— Start Data entries —

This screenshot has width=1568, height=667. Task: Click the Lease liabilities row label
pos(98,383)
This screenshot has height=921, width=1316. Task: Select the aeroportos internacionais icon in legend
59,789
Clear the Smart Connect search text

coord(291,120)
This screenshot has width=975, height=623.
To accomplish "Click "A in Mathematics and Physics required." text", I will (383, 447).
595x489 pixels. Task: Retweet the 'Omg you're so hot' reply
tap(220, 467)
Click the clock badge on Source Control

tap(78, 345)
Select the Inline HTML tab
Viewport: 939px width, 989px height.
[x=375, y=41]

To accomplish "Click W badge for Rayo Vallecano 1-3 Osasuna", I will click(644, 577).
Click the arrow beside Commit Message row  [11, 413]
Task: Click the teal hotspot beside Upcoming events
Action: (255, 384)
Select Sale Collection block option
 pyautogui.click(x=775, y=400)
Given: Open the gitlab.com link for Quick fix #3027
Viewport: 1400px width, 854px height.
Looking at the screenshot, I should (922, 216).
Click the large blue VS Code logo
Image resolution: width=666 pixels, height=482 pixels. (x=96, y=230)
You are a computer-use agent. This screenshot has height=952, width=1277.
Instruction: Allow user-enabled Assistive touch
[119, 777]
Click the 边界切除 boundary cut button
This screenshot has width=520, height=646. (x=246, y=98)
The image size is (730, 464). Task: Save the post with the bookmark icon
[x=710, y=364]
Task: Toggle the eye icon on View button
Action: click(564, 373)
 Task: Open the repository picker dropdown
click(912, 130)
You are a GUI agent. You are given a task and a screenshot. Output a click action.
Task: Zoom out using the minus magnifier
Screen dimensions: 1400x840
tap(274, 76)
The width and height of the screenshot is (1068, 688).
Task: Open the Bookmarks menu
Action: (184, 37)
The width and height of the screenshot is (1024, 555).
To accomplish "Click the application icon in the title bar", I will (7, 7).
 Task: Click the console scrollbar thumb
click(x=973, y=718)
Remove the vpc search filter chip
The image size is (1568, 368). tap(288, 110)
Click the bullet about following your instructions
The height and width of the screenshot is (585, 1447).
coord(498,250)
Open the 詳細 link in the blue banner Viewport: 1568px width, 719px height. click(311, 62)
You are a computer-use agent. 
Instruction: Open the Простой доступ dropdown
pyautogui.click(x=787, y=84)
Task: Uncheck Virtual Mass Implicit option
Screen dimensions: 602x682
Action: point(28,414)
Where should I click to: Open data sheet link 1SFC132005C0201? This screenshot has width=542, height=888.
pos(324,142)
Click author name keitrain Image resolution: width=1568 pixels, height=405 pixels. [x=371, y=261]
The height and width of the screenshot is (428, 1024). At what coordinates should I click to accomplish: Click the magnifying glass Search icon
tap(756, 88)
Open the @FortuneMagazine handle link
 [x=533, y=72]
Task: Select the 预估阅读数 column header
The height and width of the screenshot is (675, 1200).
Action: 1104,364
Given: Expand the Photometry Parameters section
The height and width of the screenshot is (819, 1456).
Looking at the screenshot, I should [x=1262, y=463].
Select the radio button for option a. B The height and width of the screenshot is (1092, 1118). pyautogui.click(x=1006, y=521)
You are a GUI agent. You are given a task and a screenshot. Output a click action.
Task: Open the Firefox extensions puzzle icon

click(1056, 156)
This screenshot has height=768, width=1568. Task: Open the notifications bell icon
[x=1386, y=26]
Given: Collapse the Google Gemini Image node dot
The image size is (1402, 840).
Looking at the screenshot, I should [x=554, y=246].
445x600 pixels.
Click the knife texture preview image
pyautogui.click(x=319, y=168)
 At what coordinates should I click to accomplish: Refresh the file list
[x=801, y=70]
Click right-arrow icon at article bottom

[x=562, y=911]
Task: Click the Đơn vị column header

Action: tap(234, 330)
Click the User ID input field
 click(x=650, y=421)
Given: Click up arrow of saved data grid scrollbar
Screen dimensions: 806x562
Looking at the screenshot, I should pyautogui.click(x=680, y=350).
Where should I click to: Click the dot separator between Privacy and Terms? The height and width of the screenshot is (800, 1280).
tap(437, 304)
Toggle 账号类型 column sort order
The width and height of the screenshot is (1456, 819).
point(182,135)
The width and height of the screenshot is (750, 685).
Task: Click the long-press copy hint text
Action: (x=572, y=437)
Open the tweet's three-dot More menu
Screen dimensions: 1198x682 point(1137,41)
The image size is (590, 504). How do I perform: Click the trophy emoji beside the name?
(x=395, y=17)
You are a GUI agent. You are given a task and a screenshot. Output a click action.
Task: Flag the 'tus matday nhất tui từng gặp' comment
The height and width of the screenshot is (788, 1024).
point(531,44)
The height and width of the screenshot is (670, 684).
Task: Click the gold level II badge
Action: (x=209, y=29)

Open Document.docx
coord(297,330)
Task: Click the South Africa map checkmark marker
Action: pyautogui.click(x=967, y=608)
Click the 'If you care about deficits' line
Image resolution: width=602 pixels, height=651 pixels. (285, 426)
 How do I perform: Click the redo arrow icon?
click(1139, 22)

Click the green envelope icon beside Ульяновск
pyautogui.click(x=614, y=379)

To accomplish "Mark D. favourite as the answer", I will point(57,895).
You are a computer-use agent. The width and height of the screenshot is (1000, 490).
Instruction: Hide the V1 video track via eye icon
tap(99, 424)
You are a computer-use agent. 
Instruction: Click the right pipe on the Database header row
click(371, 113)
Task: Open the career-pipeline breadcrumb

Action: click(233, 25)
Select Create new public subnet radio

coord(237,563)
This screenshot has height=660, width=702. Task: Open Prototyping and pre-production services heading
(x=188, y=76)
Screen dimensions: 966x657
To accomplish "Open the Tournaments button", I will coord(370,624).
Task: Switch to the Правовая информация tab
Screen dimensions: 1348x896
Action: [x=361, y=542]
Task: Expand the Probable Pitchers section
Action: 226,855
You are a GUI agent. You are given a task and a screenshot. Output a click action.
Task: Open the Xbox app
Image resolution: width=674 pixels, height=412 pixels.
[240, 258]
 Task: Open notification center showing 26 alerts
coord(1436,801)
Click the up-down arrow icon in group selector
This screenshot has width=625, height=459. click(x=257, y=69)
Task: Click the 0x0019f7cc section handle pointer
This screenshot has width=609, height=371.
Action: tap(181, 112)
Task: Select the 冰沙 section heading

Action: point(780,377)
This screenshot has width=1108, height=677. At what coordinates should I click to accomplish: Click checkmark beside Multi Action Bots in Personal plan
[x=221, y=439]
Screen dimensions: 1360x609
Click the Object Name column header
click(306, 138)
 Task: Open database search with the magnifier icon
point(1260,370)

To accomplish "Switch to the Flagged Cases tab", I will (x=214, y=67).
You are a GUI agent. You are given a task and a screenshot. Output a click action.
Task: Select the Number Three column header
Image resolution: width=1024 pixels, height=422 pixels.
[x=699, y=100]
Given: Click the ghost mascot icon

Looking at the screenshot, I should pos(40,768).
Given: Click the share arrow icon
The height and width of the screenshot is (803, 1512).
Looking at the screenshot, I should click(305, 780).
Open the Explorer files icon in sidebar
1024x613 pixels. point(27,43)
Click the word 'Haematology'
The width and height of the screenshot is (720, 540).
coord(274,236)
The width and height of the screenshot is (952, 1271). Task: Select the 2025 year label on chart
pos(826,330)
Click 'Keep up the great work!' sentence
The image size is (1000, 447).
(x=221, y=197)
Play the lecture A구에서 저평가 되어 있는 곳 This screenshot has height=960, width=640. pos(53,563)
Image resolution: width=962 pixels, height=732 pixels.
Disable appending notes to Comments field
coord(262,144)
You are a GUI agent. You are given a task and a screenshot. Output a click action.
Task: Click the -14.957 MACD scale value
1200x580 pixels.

— End Data entries —

_Task_:
Render everything from the line containing "Task: Click the 0x0019f7cc" down to the line containing "[x=221, y=439]" as a two-column CSV with the header instruction,location. Give one line for each row, and place each value in a single quoted field with its line breaks replaced by spaces.

_Written answer_:
instruction,location
"Task: Click the 0x0019f7cc section handle pointer This screenshot has width=609, height=371.","Action: tap(181, 112)"
"Task: Select the 冰沙 section heading","Action: point(780,377)"
"This screenshot has width=1108, height=677. At what coordinates should I click to accomplish: Click checkmark beside Multi Action Bots in Personal plan","[x=221, y=439]"